1.1       "Change in Control" means, with respect to the Executive, the
occurrence of a "Change in Control Event" described in Section 1.1.1 with
respect to a corporation that is a "Service Recipient" as defined in Section
1.1.4. The term "Change in Control" as defined in this Section 1.1 is intended
to comply with all relevant provisions of Proposed Treasury Regulation Section
1.409A-3(g)(5) relating to changes in the ownership or effective control of a
corporation and changes in the ownership of a substantial portion of the assets
of a corporation.

         1.1.1     A "Change in Control Event" occurs on the date any of the
following events occur:

                   (a)       Any one person, or more than one person acting as a
                           group ("Person"), acquires ownership of stock of a
                           corporation that, together with stock previously held
                            by such Person, raises the total ownership from less
                           than 50 percent of the total fair market value or
                           total voting power of such corporation to more than
                           50 percent of such value or power.

                  (b)       Any Person acquires, during the 12-month period
                           ending on the date of the most recent acquisition,
                           ownership of 35 percent or more of the total voting
                            power of the stock of a corporation, without regard
                           to the stock owned by the Person before the
                           commencement of the 12-month period.

                  (c)       A majority of the members of a corporation's board of
                           directors is replaced in a 12-month period by
                           directors who were not endorsed by a majority of the
                           board prior to the election or appointment of each
                           director.

                  (d)       Any Person acquires, during the 12-month period
                           ending on the date of the most recent acquisition,
                           assets from a corporation with a gross fair market
                           value equal to or more than 40 percent of the total
                           gross fair market value of all the assets of such
                           corporation prior to such acquisition or
                            acquisitions.

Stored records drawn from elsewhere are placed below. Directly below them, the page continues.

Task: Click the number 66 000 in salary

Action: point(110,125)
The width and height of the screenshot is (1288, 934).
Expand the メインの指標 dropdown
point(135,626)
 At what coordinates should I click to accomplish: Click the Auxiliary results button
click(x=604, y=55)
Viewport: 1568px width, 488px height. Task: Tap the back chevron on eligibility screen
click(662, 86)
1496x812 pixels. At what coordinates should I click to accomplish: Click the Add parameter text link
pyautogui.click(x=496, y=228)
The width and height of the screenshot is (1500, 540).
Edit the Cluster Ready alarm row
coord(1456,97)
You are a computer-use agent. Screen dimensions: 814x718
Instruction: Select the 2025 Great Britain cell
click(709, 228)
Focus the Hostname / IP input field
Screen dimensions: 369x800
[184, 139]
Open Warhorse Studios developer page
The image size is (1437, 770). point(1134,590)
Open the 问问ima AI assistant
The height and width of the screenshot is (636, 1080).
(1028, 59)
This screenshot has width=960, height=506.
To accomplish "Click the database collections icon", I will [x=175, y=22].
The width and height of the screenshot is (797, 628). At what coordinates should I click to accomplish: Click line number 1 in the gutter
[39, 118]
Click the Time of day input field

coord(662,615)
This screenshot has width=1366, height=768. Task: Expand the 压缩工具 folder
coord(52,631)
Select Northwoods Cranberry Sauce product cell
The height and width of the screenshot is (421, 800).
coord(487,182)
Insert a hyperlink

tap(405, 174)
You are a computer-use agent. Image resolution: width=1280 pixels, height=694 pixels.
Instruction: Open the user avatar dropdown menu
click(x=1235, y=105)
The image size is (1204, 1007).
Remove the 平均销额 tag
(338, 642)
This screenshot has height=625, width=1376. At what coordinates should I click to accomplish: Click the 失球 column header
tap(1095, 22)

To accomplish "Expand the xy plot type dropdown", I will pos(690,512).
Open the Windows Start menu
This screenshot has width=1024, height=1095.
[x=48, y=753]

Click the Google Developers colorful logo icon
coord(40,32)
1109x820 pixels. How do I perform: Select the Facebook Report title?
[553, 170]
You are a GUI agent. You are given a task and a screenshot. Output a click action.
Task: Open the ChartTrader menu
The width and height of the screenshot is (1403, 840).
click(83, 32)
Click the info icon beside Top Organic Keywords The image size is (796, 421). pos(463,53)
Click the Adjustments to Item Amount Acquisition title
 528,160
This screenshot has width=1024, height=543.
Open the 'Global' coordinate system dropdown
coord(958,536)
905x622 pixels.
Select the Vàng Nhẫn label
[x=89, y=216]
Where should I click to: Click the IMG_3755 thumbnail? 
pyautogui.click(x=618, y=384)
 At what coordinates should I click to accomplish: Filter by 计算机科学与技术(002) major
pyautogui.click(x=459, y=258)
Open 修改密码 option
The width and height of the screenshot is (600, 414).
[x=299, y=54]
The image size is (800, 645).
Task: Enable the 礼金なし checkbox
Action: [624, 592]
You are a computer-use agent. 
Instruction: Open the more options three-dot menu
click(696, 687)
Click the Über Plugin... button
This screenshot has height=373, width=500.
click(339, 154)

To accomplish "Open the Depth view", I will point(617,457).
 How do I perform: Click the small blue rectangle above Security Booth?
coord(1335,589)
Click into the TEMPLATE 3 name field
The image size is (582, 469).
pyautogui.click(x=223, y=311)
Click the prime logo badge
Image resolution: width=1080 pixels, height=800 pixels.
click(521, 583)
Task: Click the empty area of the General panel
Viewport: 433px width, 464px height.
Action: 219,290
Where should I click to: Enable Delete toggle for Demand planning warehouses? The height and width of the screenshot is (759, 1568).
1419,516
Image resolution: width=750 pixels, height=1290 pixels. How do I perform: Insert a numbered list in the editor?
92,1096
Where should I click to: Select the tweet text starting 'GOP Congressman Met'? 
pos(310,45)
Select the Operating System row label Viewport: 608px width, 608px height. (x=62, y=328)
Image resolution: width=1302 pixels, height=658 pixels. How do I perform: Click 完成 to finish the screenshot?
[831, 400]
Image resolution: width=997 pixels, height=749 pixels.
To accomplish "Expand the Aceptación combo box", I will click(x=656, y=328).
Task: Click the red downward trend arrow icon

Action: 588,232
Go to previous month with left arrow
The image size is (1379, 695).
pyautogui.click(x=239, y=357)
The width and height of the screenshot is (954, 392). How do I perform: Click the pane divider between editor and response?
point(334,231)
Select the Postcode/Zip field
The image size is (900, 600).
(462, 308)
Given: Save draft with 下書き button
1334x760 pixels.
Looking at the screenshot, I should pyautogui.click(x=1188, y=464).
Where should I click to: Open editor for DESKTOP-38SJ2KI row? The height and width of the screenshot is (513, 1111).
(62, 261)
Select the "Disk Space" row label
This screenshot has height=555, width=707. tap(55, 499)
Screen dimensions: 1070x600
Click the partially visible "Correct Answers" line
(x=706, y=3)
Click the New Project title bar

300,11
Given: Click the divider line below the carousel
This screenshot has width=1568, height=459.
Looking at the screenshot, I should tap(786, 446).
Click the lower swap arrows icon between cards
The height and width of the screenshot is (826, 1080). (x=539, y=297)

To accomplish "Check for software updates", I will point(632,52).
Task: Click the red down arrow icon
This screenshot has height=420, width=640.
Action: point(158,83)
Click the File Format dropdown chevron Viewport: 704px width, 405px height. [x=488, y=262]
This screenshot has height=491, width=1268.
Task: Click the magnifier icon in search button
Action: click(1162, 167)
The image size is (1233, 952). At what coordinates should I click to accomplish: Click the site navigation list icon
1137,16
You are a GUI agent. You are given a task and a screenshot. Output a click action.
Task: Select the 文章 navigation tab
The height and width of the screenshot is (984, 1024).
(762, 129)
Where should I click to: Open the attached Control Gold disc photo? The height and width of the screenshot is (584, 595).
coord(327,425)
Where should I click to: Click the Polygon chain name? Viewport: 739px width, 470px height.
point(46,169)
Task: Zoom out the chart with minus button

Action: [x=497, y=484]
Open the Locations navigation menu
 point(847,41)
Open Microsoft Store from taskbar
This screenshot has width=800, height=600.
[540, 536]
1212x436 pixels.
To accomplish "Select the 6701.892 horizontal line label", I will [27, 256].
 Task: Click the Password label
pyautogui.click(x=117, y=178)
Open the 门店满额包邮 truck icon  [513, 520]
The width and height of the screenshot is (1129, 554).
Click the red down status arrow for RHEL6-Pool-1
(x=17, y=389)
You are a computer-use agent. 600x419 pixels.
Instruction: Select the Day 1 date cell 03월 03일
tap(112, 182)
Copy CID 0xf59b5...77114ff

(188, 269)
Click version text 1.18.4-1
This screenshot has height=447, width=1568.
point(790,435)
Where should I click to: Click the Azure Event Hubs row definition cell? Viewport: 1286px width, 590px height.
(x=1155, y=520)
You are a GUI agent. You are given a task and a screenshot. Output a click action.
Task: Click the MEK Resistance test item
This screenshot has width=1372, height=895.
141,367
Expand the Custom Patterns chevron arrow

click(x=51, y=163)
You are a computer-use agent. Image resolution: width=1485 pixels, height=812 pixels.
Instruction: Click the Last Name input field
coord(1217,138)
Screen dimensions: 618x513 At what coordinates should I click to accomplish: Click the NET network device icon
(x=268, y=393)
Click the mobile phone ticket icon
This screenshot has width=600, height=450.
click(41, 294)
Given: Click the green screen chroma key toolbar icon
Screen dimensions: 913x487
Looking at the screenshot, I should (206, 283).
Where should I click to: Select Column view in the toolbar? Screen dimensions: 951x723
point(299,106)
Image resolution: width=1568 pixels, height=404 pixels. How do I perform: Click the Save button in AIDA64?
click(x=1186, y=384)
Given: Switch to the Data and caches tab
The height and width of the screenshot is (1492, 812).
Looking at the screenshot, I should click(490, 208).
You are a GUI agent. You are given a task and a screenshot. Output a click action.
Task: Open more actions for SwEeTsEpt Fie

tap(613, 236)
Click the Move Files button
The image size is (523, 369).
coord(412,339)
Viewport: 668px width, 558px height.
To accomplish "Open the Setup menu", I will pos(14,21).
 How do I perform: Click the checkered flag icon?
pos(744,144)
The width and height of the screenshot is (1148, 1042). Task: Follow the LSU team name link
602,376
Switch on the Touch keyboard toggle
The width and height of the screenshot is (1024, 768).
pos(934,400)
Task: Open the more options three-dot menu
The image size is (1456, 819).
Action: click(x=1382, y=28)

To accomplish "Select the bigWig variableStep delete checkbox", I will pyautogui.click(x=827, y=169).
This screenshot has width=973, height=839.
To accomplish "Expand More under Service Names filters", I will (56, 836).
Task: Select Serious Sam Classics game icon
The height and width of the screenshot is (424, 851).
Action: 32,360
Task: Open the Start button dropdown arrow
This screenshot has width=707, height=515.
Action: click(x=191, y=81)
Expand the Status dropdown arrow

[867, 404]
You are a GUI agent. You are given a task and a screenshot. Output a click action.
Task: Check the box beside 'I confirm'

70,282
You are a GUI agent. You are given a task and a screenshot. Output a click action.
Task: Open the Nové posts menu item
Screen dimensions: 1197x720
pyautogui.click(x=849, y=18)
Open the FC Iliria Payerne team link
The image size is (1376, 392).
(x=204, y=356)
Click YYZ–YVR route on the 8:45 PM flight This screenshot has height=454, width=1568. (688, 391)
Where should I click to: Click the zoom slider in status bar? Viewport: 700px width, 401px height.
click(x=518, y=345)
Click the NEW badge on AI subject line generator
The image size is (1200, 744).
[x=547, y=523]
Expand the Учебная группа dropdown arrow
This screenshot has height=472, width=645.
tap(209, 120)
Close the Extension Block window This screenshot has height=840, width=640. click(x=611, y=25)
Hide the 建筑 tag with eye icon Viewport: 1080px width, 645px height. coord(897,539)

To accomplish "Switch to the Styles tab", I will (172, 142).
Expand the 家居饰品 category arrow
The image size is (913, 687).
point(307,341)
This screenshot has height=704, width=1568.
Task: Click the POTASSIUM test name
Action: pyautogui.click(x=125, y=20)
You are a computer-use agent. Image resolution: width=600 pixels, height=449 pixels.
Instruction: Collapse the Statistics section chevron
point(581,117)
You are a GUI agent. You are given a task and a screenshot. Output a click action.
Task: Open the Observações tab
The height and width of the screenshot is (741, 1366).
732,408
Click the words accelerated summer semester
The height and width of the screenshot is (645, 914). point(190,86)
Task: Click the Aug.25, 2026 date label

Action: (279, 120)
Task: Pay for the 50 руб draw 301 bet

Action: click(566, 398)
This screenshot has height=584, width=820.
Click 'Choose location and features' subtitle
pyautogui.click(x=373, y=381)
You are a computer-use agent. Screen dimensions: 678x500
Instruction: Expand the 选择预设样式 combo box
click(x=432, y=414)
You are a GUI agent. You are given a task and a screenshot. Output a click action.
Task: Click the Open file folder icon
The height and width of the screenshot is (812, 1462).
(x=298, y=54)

Gross fair market value shall be
                           determined without regard to any liabilities
                           associated with the assets. However, this subsection
                           (d) shall not apply to the transfer of assets: (i) to
                           an entity that is controlled by the shareholders of
                           such corporation immediately after the transfer; (ii)
                           to a shareholder of such corporation with respect to
                           the shareholder's stock or in exchange for more
                           stock; (iii) to an entity of which such corporation
                           owns 50 percent or more of the total value or voting
                           power immediately after the transaction; (iv) to a
                           Person that owns, directly or indirectly, 50 percent
                           or more of the total value or voting power of all the
                            outstanding stock of such corporation immediately
                           following the transaction; or (v) to an entity, at
                           least 50 percent of the total value or voting power
                           of which is owned immediately following the
                           transaction, directly or indirectly, by a Person
                           which owns directly or indirectly, 50 percent or more
                           of the total value or voting power of all the
                           outstanding stock of such corporation.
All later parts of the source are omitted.